# Bluetooth streaming on older Alpine HU



## bomzomb5 (Nov 2, 2018)

Dont know if this would be considered old school but I own an older Alpine HU. CDA-9855 and was wondering which, if any of the Alpine Bluetooth adapters would work with my unit when it comes to streaming audio from my Iphone to the Headunit? Any help ? 


Sent from my iPhone using Tapatalk


----------



## rags (Jun 26, 2020)

I'm actually in the same boat as you, using a CDA-7949. I've tried a Ai-Net Bluetooth adapter with no success. Just ordered another one that says KCA-121b compatible. I also have a PRA-h400 that I am not using that I might try hooking up the Bluetooth adapter to, as I did see a post where someone had success when using it. Can't seem to find that post any longer


----------



## bomzomb5 (Nov 2, 2018)

I think the first Bluetooth Alpine adapter KCE-100bt might be compatible with my head unit but i was told it was only for phone call audio. Ive had no luck with the Ai-Net auxiliary cords....tried 3 different cords from companies other than Alpine and all those cables would work but would soon after static and weird signal noises would blast through the speakers. And thats just not cool at all.


Sent from my iPhone using Tapatalk


----------



## Mitchell2.0 (Dec 3, 2016)

I have both of these head units, I'd recommend just using the KCA-121b compatible bluetooth adapter as there are no decent Alpine Ai-Net ones. They're all over ebay, it's just a bluetooth module wired to the analog pins on an Ai-Net plug, it doesn't communicate with head unit at all.

These will just work with the CDA-9855, all you need to do is enable aux in the menu. If you're having issues with these it's probably a faulty head unit, or the Ai-Net connector contacts or switch on the bottom may be dirty. Check the pins in the Ai-Net plug and try switching the switch between EQ and NORM 10 or so times and see if that makes a difference (make sure it's on NORM afterwards). When I bought my 9855 and switched it to EQ, it sometimes lost a channel and made weird noises because of dirty contacts.

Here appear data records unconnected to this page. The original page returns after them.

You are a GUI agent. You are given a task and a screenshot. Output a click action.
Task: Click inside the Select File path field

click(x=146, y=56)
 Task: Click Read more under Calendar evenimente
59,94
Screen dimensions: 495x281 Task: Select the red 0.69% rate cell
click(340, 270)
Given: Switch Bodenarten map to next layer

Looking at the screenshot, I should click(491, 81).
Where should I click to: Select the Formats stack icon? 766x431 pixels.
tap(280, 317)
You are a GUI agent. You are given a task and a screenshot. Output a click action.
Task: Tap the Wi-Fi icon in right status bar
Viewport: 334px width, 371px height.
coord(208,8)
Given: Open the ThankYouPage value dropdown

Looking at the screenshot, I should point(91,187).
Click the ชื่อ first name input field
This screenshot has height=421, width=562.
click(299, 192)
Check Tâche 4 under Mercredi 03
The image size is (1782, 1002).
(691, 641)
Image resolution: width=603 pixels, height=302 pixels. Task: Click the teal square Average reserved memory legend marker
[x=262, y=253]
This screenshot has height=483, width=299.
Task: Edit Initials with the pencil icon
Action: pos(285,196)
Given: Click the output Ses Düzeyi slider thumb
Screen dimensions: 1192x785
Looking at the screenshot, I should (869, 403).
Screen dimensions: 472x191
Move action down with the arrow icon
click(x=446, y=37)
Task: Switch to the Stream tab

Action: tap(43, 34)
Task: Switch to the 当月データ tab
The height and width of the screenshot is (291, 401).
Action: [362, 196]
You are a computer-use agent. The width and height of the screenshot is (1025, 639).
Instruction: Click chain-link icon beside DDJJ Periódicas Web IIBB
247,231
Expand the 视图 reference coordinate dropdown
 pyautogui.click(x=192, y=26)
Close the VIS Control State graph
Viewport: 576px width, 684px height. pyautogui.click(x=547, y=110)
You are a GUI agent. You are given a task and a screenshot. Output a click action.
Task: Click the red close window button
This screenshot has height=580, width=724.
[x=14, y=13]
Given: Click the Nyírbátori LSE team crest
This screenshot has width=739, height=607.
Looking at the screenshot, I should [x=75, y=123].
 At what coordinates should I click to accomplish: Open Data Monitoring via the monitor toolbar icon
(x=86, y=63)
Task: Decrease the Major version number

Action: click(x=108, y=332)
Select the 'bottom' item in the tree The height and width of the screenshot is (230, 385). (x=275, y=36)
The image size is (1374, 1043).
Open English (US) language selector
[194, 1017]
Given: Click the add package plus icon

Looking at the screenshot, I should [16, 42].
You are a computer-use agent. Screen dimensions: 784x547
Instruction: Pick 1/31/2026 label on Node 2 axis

For the CDA-7949, you need to enable mute in the menu (hold power button for 3 seconds, press F2 until you get to mute, then set to on with the prev track button if it's off. You can also set the input name using F3 - F6). You then need to wire up a switch that grounds the interrupt wire. When the switch is on it will switch the source to Ai-Net aux and when it's off it goes back to normal


----------